··· Lesetext ···

In Vernes Roman meint der Mensch indes, in einer Landschaft, die eine andere geworden ist, derselbe bleiben zu können. Gespeist wird der Narzissmus von einer technokratischen Imagination: Der Damm, die Bagger, der Kanal, der Dampfer – alles ist zu Diensten. Damit lässt sich die Umwelt dominieren. Gerade wegen ihrer Naivität ist diese idée fixe, die innerhalb der Fiktion belohnt wird, außerhalb derselben zu hinterfragen. Im Anthropozän findet sie ihre Weiterführung im Geo- bzw. Climate Engineering, in der Idee, mit technischen Eingriffen das Klima zu verändern. Dazu zählen Spiegel im All, reflektierende Aeresole oder subterrane CO2-Speicherung. Der Geograph Hans Gebhardt weist auf die Dialektik des Konzepts hin: „Umwelt- und Klimaschutz werden bei Climate Engineering zu einer ,technischenʻ Möglichkeit, um die Folgen von ,Technikʻ zu reduzieren.“[16]

„Ja, wer kann mit Sicherheit in der Zukunft lesen?“, fragt Schaller sich zwischendurch. „ Unser Planet hat ja, das unterliegt keinem Zweifel, schon die außerordentlichsten Ereignisse gesehen, und ich leugne nicht, daß jener Gedanke mich, ohne gerade belästigend zu wirken, doch recht oft beschäftigt.“ Das Anthropozän ist gewissermaßen die zur Metapher gewordene Beschäftigung mit dem Planetarischen. Während Schaller & Co ihre ausbeuterische Tätigkeit noch zur Wohltat verklären konnten, ist die human agency mehr als ein Jahrhundert später problematisch geworden. Welche „außerordentlichen Ereignisse“ stehen bevor? Und wie werden wir ihnen begegnen? Eins steht jedenfalls fest: Die kommenden Naturkatastrophen werden sich nicht fügen in Vorstellungen eines neurotisch fortschrittlichen Plots.

··· Bereitgestelltes Material ···

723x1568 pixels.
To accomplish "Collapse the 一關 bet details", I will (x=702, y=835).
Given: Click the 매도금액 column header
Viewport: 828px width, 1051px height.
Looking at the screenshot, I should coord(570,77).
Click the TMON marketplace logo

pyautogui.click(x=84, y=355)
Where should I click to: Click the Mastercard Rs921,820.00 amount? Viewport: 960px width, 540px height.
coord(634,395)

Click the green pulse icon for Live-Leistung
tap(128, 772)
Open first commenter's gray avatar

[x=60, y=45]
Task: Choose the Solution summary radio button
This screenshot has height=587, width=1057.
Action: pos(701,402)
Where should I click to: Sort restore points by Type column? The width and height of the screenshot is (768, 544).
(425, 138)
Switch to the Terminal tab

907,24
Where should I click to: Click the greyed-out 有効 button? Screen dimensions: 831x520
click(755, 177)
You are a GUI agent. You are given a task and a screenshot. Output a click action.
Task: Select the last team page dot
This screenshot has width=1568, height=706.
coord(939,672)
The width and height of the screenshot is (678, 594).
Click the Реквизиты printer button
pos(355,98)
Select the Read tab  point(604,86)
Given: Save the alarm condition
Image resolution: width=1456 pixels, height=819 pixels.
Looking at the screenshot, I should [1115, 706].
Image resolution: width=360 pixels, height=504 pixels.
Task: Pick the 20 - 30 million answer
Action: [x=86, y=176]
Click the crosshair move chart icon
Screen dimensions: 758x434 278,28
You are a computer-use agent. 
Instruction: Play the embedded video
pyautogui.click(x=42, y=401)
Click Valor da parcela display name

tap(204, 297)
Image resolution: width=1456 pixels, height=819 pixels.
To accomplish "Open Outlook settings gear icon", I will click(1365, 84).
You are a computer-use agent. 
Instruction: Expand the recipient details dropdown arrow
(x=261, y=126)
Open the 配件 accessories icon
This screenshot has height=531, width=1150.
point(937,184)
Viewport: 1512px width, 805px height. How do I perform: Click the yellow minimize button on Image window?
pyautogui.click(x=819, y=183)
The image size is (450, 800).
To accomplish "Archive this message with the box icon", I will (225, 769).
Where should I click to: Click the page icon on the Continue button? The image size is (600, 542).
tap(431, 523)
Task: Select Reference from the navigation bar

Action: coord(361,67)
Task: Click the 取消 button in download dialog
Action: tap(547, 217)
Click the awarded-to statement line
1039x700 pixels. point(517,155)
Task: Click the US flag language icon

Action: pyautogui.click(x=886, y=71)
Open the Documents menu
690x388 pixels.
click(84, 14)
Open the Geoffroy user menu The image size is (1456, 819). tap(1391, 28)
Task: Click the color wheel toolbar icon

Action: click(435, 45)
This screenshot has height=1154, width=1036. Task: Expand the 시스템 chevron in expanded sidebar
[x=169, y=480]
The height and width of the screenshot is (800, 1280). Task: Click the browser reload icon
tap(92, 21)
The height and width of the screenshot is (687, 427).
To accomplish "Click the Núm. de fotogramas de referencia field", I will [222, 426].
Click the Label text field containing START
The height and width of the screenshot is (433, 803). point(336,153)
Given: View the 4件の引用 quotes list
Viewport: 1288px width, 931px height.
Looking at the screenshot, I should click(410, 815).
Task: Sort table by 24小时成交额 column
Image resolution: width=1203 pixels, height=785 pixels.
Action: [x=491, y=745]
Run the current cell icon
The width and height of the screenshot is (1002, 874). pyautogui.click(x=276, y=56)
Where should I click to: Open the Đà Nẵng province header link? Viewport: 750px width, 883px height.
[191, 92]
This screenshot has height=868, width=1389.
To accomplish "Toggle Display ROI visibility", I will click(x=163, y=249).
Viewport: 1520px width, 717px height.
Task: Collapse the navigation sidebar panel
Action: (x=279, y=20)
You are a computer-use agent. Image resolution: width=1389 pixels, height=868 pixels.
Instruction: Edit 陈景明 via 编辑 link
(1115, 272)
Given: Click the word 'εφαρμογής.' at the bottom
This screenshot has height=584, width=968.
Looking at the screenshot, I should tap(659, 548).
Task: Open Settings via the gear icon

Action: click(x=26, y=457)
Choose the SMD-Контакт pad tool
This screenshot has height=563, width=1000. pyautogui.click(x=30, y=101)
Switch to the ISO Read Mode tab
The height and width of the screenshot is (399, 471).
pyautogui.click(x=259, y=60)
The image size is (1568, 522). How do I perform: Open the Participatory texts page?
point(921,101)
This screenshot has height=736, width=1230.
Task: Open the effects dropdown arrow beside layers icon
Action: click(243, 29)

···

Arbeitsaufträge:
**a)** Welcher Geograph weist im Lesetext auf die Dialektik des Climate Engineering hin?
**b)** Führe den Lesetext über Vernes Roman und das Anthropozän im Anschluss an seinen letzten Satz weiter.

Lösungen zu den Aufgaben:
**a)** Hans Gebhardt

**b)**
So steht am Ende erneut die Melancholie – und ein letztes Lesen gegen den Strich: In Der Einbruch des Meeres folgten wir fast durchgängig der Perspektive der Überheblichen, Unbekümmerten und Machtversessenen. Aber was ist mit den vielen anderen inner- und außerhalb des Buches? Mit denjenigen, die vor Wassermassen fliehen, vor Dürren flüchten und vor Bränden Reißaus nehmen müssen? Dorthin kann die literarische Tätigkeit im Anthropozän, egal ob sie als eine lesende oder schreibende gedacht wird, ihren Blick im Rahmen einer „practice of emergency“ richten, dort kann sie sich aufrichten:

[1] Vgl. zur Begriffskritik Hans Gebhardt: Das „Anthropozän“ – zur Konjunktur eines Begriffs. In: Heidelberger Jahrbücher Online (1/2016), S. 28-42 sowie Helmuth Trischler: Zwischen Geologie und Kultur. Die Debatte um das Anthropozän. In: Anja Bayer u. Daniela Seel (Hgg.): All dies hier, majestät, ist deins. Lyrik im Anthropozän. Berlin 2016, S. 268-286, hier S. 268f.

[2] Axel Goodbody spricht davon, dass „der Begriff ,Anthropozänʻ über rein Geologisches hinaus zur Chiffre geworden [ist] für sämtliche Herausforderungen planetarischen Ausmaßes, die aus Umweltveränderungen hervorgehen – ob kultureller, ethischer, ästhetischer, philosophischer oder politischer Art“ (Axel Goodbody: Naturlyrik – Umweltlyrik – Lyrik im Anthropozän. Herausforderungen, Kontinuitäten und Unterschiede. In: Bayer u. Seel: All dies hier, S. 287-305, hier S. 288).

[3] Amitav Ghosh: Die große Verblendung. Der Klimawandel als das Undenkbare. Aus dem Englischen von Yvonne Badal. München 2017, S. 16.

[4] Ebd., S. 18 u. 19.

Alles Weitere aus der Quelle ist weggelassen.